Format the stretch of the listing from the line containing "The image size is (1864, 1048)." through the end of the listing as a numbered list, leaving out any blank lines.

EXTRACTED DATA:
-=-=-=-=-

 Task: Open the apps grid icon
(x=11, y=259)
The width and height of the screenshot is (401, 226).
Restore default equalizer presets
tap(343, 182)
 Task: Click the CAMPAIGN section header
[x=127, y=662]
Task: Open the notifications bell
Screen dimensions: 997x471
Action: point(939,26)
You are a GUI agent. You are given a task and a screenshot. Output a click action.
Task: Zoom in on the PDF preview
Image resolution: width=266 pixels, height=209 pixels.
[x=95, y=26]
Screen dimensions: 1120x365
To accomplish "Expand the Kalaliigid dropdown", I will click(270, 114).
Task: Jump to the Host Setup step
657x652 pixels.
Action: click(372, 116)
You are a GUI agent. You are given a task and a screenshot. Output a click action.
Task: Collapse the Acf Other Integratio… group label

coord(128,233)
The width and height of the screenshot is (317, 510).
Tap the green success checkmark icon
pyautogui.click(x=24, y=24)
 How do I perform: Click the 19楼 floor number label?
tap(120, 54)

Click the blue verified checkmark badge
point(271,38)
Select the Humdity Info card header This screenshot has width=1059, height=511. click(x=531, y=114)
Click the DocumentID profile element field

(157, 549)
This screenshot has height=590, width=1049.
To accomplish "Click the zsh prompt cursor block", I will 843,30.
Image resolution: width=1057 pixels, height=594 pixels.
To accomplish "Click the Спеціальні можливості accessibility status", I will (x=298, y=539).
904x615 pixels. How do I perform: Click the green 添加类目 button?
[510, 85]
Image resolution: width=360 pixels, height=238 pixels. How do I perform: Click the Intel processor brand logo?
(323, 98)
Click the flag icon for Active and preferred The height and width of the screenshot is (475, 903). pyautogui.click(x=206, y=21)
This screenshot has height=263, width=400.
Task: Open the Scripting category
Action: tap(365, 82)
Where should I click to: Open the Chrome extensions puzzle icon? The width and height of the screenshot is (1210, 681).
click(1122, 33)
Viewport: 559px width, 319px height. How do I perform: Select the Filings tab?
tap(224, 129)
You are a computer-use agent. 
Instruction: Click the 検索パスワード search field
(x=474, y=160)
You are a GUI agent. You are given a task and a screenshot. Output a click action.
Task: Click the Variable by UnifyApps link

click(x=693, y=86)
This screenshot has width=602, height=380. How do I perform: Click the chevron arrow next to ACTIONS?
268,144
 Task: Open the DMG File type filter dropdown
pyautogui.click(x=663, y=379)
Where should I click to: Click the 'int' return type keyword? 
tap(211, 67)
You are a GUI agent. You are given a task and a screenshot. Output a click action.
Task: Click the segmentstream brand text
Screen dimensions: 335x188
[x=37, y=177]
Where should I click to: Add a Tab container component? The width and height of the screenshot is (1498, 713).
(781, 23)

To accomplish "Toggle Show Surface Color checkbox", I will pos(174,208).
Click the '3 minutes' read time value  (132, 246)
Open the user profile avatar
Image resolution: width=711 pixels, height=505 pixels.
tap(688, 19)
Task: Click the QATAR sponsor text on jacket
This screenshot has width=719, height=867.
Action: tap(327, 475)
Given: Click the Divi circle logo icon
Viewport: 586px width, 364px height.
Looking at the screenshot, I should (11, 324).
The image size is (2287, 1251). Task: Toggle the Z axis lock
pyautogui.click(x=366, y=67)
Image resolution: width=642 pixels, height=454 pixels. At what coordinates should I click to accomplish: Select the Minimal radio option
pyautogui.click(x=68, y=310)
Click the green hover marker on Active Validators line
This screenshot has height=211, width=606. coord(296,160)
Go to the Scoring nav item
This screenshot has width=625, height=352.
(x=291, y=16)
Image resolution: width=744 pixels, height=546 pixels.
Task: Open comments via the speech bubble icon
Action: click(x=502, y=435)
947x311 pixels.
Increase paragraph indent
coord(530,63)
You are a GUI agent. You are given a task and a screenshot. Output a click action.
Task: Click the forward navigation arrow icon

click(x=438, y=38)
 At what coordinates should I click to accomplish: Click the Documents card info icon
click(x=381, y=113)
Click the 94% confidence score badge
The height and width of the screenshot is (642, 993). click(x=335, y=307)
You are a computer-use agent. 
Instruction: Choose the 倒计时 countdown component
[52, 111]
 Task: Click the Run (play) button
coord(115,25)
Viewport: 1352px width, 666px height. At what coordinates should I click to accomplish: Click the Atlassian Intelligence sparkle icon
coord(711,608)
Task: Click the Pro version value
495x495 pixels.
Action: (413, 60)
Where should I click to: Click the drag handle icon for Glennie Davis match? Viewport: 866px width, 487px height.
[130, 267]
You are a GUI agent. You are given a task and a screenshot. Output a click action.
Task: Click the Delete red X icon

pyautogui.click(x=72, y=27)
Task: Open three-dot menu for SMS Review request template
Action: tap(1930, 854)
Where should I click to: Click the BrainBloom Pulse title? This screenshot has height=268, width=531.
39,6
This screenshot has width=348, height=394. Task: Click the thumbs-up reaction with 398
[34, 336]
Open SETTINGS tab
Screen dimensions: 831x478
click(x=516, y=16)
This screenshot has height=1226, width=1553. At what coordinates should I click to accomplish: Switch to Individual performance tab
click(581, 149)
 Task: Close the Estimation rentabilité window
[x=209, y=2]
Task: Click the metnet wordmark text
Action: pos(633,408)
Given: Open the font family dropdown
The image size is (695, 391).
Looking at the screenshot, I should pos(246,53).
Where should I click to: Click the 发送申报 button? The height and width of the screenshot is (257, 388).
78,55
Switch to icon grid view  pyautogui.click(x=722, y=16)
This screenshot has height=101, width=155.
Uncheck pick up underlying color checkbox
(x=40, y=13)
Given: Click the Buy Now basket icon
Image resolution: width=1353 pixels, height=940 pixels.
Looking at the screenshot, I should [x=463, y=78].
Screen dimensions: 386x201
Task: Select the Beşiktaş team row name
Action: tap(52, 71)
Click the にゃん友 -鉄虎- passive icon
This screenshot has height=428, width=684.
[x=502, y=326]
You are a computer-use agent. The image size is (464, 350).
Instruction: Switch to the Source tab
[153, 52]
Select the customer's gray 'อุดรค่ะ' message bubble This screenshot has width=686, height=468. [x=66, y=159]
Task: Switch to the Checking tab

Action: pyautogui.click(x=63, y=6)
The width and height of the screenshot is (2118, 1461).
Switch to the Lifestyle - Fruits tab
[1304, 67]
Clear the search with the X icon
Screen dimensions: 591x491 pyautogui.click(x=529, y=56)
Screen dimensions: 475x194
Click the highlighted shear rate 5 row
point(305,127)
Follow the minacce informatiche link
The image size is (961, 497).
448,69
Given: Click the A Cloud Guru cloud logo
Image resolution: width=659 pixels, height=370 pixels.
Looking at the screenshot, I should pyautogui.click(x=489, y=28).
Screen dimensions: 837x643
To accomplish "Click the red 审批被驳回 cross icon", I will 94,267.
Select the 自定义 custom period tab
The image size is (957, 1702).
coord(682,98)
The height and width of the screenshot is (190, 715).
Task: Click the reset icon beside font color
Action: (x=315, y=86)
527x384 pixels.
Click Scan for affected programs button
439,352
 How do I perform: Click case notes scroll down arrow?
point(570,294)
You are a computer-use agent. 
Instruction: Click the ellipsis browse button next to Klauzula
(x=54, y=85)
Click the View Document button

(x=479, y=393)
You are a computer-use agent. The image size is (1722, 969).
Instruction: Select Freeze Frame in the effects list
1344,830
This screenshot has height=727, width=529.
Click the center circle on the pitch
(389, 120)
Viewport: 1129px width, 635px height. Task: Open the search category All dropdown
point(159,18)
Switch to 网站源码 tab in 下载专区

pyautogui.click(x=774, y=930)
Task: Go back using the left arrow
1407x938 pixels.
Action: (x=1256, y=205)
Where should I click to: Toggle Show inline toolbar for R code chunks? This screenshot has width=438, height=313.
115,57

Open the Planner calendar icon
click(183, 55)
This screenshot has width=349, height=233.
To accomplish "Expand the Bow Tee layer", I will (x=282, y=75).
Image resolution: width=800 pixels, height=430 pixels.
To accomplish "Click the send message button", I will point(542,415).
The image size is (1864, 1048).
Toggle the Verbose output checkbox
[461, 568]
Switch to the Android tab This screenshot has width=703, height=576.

-=-=-=-=-

TASK OUTPUT:
1. The image size is (1864, 1048).
2. Toggle the Verbose output checkbox
3. [461, 568]
4. Switch to the Android tab This screenshot has width=703, height=576.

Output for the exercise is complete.